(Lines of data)
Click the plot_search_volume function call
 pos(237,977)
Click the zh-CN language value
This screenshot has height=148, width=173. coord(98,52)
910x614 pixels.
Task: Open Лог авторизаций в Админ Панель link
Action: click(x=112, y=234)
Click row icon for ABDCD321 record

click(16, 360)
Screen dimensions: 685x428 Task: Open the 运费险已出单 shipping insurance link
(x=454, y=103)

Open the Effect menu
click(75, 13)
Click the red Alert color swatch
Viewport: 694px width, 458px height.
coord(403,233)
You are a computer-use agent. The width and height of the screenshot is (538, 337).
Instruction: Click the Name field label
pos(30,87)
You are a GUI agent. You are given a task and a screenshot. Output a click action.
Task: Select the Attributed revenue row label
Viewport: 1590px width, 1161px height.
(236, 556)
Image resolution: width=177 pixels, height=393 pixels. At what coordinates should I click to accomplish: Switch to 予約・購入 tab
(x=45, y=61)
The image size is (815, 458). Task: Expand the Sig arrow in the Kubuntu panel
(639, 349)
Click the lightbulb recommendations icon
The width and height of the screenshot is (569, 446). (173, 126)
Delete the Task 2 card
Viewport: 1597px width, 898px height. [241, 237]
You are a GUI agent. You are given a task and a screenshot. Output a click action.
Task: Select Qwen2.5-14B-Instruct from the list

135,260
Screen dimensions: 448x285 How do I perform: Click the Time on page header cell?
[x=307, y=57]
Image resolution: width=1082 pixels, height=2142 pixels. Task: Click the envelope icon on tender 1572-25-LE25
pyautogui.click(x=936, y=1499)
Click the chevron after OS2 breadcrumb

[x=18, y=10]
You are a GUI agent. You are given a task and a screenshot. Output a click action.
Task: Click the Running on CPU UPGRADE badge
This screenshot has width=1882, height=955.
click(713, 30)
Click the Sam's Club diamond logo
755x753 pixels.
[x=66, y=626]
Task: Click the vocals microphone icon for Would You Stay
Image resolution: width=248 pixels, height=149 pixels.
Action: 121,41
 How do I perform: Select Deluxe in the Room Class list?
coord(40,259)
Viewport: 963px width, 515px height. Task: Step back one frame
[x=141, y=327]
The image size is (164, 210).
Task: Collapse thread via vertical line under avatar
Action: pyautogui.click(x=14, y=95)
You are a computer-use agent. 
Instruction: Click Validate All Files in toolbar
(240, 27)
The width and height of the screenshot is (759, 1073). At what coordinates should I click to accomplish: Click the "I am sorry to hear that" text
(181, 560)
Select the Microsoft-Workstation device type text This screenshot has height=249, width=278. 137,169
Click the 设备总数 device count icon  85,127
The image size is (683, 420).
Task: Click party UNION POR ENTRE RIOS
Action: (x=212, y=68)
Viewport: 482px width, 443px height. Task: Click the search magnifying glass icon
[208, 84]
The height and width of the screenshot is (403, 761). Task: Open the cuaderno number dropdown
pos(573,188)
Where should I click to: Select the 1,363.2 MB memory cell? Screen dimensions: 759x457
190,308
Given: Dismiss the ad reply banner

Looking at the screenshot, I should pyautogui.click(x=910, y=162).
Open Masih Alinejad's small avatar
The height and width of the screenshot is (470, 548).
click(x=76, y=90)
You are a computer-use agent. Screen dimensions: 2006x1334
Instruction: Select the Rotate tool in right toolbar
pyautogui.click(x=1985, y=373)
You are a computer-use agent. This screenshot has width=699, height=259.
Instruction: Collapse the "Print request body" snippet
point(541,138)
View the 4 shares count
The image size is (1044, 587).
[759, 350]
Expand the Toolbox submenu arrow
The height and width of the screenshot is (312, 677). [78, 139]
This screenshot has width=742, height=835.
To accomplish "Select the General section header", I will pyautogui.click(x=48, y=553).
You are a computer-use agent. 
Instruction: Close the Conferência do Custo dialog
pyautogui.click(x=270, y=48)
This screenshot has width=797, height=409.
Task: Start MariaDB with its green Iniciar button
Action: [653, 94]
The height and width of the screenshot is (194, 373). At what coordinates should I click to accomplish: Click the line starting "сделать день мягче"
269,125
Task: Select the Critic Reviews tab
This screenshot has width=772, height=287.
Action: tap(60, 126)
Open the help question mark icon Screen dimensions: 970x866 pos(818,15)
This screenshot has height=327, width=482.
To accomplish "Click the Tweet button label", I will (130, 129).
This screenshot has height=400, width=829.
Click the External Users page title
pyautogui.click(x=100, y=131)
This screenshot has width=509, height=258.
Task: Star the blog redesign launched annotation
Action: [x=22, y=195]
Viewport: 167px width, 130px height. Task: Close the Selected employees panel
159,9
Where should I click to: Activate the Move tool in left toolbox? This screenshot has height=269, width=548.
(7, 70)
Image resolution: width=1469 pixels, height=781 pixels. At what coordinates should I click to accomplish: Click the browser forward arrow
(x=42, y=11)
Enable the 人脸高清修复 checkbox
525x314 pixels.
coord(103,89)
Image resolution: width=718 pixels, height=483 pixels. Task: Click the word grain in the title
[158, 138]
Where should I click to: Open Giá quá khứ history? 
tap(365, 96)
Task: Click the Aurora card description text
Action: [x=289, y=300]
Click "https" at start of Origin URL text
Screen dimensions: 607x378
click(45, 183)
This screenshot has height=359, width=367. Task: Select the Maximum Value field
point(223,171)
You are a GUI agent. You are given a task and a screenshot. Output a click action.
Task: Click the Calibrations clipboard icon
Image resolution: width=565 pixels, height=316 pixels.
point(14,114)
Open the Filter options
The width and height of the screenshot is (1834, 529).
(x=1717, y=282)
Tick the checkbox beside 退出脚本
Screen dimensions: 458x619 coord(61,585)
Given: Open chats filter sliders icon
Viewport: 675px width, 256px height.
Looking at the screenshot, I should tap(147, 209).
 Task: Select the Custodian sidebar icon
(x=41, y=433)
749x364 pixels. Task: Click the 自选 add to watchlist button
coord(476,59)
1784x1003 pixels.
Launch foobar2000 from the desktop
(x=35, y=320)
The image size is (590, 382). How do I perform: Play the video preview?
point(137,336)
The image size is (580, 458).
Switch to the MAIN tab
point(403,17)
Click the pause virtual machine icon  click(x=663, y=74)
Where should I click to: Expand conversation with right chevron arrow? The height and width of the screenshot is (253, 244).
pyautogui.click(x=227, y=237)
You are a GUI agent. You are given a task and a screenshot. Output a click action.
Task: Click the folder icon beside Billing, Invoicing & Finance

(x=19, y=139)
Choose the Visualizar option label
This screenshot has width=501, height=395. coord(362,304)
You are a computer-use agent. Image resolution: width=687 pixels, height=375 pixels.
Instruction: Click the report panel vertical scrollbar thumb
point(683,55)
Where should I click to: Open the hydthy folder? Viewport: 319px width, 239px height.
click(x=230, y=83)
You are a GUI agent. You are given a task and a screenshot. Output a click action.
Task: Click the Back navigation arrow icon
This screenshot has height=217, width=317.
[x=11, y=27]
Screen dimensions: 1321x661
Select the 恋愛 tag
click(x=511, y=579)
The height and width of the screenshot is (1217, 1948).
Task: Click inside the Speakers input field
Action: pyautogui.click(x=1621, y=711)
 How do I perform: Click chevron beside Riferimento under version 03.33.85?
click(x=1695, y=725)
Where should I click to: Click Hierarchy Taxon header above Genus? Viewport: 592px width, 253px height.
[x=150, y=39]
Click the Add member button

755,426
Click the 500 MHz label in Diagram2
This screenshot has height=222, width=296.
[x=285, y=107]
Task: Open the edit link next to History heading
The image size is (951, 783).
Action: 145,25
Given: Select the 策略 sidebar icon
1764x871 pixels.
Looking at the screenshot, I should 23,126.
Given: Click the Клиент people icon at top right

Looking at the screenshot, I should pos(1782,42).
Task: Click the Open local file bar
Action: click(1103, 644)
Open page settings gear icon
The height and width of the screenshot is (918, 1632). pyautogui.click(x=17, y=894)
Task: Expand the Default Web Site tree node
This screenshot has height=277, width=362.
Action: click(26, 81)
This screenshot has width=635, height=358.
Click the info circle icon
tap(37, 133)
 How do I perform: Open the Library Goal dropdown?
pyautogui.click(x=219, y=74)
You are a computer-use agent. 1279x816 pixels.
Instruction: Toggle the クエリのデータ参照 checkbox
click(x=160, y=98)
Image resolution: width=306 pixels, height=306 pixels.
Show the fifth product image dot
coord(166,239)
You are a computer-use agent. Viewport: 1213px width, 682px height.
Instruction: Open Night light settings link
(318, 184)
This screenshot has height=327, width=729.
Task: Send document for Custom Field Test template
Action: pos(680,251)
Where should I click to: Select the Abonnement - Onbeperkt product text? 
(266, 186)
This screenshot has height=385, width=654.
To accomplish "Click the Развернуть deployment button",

## [THE PROBLEM]
Can you write out the records again, beginning at the line that has "Task: Select the Critic Reviews tab" and stopping after the line that has "will (130, 129).", with the requests unchanged? Scale every click coordinate in the answers by 2 and round each to a whole number, with halves rounded up.

## [RESULT FOR THIS TASK]
Task: Select the Critic Reviews tab
This screenshot has width=772, height=287.
Action: tap(120, 252)
Open the help question mark icon Screen dimensions: 970x866 pos(1636,30)
This screenshot has height=327, width=482.
To accomplish "Click the Tweet button label", I will (260, 258).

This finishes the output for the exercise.